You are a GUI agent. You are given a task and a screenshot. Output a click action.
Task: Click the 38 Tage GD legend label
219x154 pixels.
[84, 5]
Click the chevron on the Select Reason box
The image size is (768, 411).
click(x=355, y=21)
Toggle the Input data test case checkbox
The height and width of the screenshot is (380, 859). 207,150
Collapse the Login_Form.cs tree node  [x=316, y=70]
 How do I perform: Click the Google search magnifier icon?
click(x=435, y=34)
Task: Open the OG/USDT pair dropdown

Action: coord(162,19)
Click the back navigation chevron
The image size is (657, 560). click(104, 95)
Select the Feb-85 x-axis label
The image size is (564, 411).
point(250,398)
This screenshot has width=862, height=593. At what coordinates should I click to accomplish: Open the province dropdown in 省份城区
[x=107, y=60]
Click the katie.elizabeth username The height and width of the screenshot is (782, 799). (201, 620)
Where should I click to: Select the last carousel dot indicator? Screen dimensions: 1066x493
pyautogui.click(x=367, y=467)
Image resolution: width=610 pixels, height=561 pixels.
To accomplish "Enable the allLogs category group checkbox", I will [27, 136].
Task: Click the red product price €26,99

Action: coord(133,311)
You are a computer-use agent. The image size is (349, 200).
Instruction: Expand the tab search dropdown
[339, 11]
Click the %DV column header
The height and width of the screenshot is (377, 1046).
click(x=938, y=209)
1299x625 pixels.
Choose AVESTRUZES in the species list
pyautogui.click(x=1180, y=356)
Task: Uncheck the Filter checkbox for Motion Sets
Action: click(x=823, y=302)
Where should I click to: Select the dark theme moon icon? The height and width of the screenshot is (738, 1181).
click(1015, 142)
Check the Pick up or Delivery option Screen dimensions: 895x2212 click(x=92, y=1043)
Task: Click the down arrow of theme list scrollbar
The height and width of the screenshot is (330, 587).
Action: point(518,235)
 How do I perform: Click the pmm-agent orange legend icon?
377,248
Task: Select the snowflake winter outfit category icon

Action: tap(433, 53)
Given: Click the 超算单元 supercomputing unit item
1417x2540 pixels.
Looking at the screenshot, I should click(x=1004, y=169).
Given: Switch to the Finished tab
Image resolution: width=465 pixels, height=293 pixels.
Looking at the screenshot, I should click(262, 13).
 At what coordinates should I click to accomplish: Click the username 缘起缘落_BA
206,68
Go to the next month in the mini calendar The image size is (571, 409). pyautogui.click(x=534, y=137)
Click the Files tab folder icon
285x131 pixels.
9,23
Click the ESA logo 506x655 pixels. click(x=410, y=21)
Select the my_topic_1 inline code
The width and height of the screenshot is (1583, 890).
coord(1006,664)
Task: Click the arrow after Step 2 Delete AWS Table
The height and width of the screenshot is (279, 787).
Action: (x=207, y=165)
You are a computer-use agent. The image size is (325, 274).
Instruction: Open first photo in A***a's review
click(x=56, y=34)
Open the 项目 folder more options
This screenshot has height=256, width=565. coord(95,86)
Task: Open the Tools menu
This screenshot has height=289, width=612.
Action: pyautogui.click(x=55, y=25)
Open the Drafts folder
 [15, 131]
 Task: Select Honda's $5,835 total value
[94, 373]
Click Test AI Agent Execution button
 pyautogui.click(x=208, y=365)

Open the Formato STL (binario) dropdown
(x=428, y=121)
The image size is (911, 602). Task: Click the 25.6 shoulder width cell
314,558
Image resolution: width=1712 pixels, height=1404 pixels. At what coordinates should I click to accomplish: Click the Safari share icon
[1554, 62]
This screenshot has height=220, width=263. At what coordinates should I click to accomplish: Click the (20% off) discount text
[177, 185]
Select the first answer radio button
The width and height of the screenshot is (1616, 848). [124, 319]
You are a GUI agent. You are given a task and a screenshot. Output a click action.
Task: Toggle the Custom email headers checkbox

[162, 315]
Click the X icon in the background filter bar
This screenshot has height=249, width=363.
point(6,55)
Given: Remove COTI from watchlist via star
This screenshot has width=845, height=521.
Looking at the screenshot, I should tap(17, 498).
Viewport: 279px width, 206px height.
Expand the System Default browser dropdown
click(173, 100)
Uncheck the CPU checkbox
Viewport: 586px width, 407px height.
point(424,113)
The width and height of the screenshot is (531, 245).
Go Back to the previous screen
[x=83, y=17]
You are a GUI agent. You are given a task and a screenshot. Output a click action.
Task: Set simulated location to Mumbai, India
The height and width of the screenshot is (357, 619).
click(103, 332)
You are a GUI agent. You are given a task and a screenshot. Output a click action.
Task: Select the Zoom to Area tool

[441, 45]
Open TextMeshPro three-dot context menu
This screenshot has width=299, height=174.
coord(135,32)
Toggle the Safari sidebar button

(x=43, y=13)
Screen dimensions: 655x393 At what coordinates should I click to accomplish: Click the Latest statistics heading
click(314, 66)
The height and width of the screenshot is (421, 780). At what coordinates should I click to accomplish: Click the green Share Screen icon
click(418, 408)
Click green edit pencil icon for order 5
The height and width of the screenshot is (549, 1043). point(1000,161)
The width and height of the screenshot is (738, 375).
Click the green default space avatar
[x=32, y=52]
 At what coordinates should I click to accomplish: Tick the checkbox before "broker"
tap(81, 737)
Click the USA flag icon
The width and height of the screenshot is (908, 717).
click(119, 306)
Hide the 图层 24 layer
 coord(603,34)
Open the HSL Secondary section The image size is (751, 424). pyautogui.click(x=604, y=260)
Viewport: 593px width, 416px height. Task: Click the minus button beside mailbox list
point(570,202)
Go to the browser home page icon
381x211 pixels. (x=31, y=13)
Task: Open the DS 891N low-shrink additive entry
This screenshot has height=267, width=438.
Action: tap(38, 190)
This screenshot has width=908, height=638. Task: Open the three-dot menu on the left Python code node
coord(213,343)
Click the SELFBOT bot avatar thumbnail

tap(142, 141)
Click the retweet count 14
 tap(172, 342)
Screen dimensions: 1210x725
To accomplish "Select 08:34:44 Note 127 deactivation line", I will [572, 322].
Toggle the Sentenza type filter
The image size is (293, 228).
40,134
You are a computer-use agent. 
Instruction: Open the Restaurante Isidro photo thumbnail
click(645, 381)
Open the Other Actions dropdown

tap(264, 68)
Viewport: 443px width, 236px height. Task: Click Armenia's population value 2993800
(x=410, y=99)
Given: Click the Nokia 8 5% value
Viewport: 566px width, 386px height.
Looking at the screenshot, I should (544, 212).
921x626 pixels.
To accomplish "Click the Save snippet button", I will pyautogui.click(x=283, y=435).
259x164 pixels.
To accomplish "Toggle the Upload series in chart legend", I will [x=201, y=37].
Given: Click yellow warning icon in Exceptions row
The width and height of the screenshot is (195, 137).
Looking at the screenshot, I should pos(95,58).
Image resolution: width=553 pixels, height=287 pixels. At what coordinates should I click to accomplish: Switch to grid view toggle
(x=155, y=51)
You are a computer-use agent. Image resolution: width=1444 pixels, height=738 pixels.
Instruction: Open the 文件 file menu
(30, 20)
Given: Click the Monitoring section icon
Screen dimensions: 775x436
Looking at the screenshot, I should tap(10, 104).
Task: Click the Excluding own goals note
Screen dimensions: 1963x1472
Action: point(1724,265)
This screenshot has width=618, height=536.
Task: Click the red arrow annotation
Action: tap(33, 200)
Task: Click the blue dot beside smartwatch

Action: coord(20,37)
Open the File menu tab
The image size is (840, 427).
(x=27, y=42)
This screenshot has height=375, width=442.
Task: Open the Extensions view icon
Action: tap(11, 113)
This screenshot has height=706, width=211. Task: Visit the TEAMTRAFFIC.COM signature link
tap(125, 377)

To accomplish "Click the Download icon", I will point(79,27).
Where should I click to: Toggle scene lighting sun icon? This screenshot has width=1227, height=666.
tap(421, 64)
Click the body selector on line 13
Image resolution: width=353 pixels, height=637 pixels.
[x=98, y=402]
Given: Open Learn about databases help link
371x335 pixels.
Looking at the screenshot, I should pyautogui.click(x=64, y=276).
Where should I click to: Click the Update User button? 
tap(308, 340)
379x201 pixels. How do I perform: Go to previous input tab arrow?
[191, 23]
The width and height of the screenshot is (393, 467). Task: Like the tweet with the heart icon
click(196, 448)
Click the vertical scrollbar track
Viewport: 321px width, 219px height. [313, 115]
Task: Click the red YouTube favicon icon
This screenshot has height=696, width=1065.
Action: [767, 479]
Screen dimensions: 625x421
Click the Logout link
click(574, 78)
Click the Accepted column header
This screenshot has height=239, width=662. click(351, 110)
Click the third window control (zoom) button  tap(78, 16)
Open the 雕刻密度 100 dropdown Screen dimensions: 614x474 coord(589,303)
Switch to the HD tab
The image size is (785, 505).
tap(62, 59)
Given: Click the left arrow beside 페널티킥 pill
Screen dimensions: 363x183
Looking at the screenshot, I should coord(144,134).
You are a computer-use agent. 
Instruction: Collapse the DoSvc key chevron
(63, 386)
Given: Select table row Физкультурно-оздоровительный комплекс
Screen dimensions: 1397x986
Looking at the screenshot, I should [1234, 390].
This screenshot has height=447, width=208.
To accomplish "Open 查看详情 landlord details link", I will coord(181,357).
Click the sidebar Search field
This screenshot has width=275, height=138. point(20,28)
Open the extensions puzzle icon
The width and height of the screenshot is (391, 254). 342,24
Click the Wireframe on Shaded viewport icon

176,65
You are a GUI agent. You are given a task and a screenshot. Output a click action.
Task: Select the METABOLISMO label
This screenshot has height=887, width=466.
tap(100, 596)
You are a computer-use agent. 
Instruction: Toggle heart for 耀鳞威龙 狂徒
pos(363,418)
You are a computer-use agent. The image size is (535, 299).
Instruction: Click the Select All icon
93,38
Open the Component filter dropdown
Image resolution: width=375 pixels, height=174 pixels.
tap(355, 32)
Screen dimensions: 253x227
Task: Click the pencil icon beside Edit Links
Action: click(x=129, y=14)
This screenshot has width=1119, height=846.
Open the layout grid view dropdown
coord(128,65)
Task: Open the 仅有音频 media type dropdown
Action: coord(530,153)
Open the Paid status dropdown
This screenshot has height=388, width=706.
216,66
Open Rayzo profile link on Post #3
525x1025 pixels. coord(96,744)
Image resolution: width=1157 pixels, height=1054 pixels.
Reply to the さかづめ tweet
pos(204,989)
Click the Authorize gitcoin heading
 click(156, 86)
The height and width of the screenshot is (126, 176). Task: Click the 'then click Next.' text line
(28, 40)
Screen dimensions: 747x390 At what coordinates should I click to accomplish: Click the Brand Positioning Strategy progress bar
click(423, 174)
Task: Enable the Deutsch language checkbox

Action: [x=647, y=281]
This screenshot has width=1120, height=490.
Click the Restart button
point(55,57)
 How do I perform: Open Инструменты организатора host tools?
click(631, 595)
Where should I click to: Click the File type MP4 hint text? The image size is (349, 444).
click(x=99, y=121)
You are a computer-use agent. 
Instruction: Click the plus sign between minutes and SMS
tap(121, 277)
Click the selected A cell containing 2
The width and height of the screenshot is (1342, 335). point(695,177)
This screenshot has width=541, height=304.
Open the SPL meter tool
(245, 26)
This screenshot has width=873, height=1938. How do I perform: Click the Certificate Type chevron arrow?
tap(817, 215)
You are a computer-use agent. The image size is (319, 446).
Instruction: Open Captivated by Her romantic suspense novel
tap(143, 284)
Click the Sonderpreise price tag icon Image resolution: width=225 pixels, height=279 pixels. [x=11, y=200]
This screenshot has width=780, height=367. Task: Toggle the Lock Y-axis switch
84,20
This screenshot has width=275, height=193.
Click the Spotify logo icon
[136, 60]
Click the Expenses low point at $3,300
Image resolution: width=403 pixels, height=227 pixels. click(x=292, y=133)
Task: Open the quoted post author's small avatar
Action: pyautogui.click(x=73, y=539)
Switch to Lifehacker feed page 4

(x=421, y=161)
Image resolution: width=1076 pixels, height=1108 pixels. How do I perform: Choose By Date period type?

◆ ◆ ◆

INSTRUCTIONS TO FOLLOW:
Repeat, without change, each line of the data above from the one that contains "Instruction: Click the plus" through the final line, counting both.

ANSWER SECTION:
Instruction: Click the plus sign between minutes and SMS
tap(121, 277)
Click the selected A cell containing 2
The width and height of the screenshot is (1342, 335). point(695,177)
This screenshot has width=541, height=304.
Open the SPL meter tool
(245, 26)
This screenshot has width=873, height=1938. How do I perform: Click the Certificate Type chevron arrow?
tap(817, 215)
You are a computer-use agent. The image size is (319, 446).
Instruction: Open Captivated by Her romantic suspense novel
tap(143, 284)
Click the Sonderpreise price tag icon Image resolution: width=225 pixels, height=279 pixels. [x=11, y=200]
This screenshot has width=780, height=367. Task: Toggle the Lock Y-axis switch
84,20
This screenshot has width=275, height=193.
Click the Spotify logo icon
[136, 60]
Click the Expenses low point at $3,300
Image resolution: width=403 pixels, height=227 pixels. click(x=292, y=133)
Task: Open the quoted post author's small avatar
Action: pyautogui.click(x=73, y=539)
Switch to Lifehacker feed page 4

(x=421, y=161)
Image resolution: width=1076 pixels, height=1108 pixels. How do I perform: Choose By Date period type?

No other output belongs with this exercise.